To begin with, the current provider must obtain official permission to access power plants and equipment. All documents must be presented and decisions must be agreed upon between the electricity suppliers and the provider.

The operating principle of such a system is implemented using power current along the carrier (In Russia and European countries it is 50 Hz), several types of OFDM modulation are added, in which the signals are distributed over several streams with orthogonal multiplexing. According to official data, the subcarrier frequency can be up to 21 MHz, which does not affect the standard current discharge of 50 Hz, therefore, does not adversely affect electrical appliances. In other countries, the subcarrier frequency goes up to 30 MHz.

Transmitting switches and routers with fiber optics are installed on transformer blocks, which convert the flows into normal electricity, already going directly to the consumer. Special signal splitters are installed at a distance, which can simultaneously transmit the same stream. The signal receiver itself is installed in the electrical panel, distributing the flow through the home network.

Currently the permissible speed is up to 100 Mbit/s, but there is equipment that allows you to increase the speed several times. However, such equipment is not yet widely available. In fact, a BPL connection is a type of residential network to which an apartment building is connected. The current speed depends on the network load between users. Therefore, if your building has one hundred apartments, then, at full load for each, the speed can reach up to 10 Mbit/s .

In principle, this technology is no different from a regular telephone connection or anything else. If you have a laptop or tablet and need a wireless connection, it is recommended to order a Wi-Fi router from your provider. Such a device is usually equipped with an Ethernet interface or even a USB connection.
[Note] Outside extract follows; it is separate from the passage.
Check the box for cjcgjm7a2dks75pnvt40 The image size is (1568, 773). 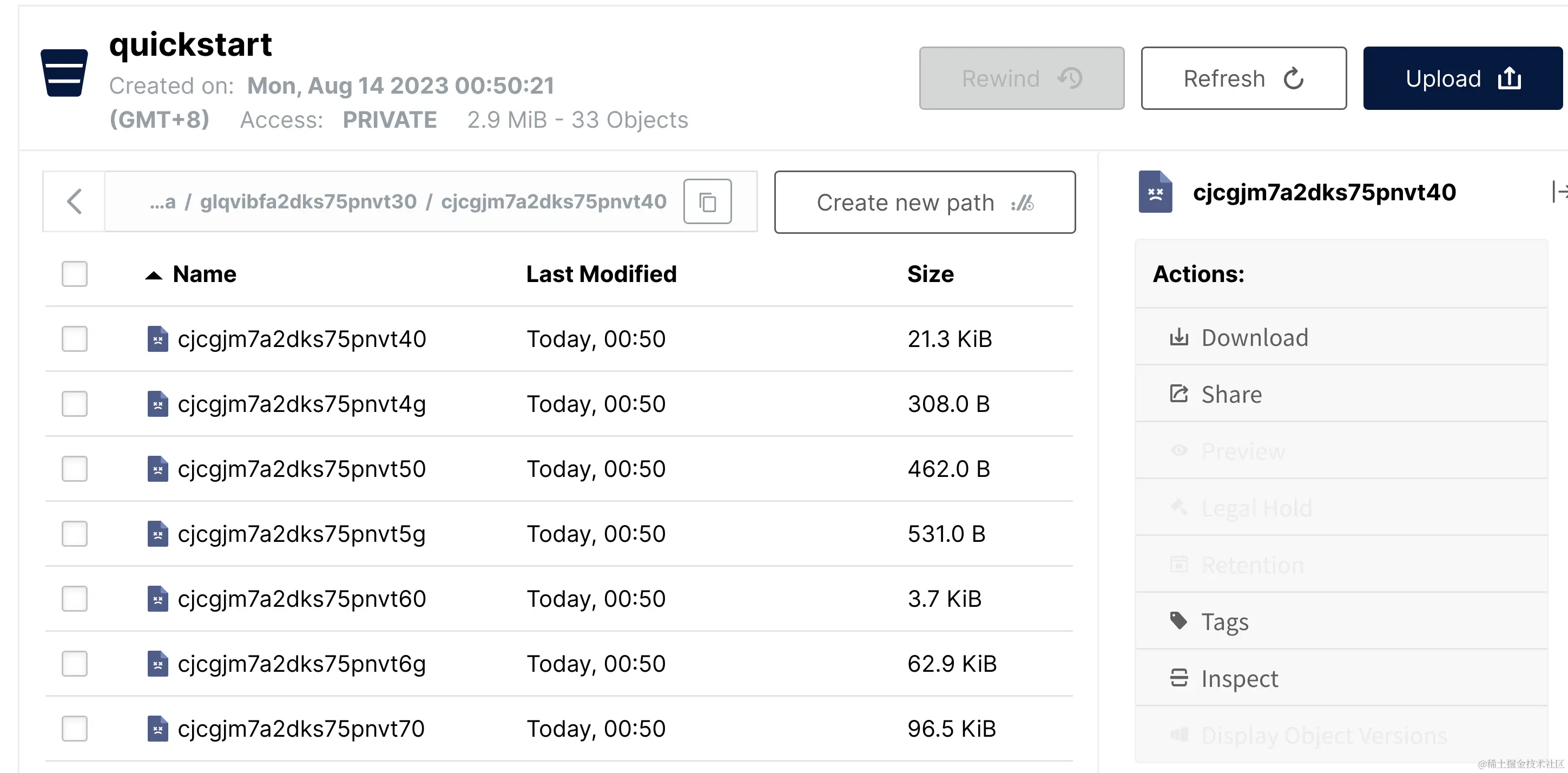pos(74,339)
As for the price segment, for example, some Moscow providers providing such a service ask for 20 dollars for wiring a hundred-megabit network. In America, this service is available for the same $20, but with much less bandwidth, which can reach one megabit.

Advantages and disadvantages

However, each technology, as is known, has both its advantages and disadvantages. First of all, this is the unreliability of the electrical wiring itself. This is especially critical when such a system is carried out and aluminum conductors are used instead of copper. They have another drawback: insufficient conductivity of useful carrier signals. In addition, twisting of such cables is possible, which also negatively affects the signal itself. Therefore technology electrical network Internet finds its application in new buildings where copper wires have already been laid.

In addition, the electrical network, like any mechanism that conducts current, can generate interference from nearby electrical appliances and also negatively affect the operation of such devices.

To protect BPL devices from voltage surges, it is necessary to use special surge protectors that are designed specifically to work in such devices, but it is very difficult to find them in Russia.

However, the main advantage of BPL is the absence of laying terrestrial cables, as is the case with cable networks or an ADSL telephone line. And also - the possibility of obtaining a stable and inexpensive one at a good speed. Its disadvantage for the provider is the signing of contracts with electricity supply companies. It is also very important to check whether it is possible to install this type of network; in most cases, it depends on the construction of the house itself

BPL is an affordable alternative to cable and telephone networks for convenient access to the World Wide Web.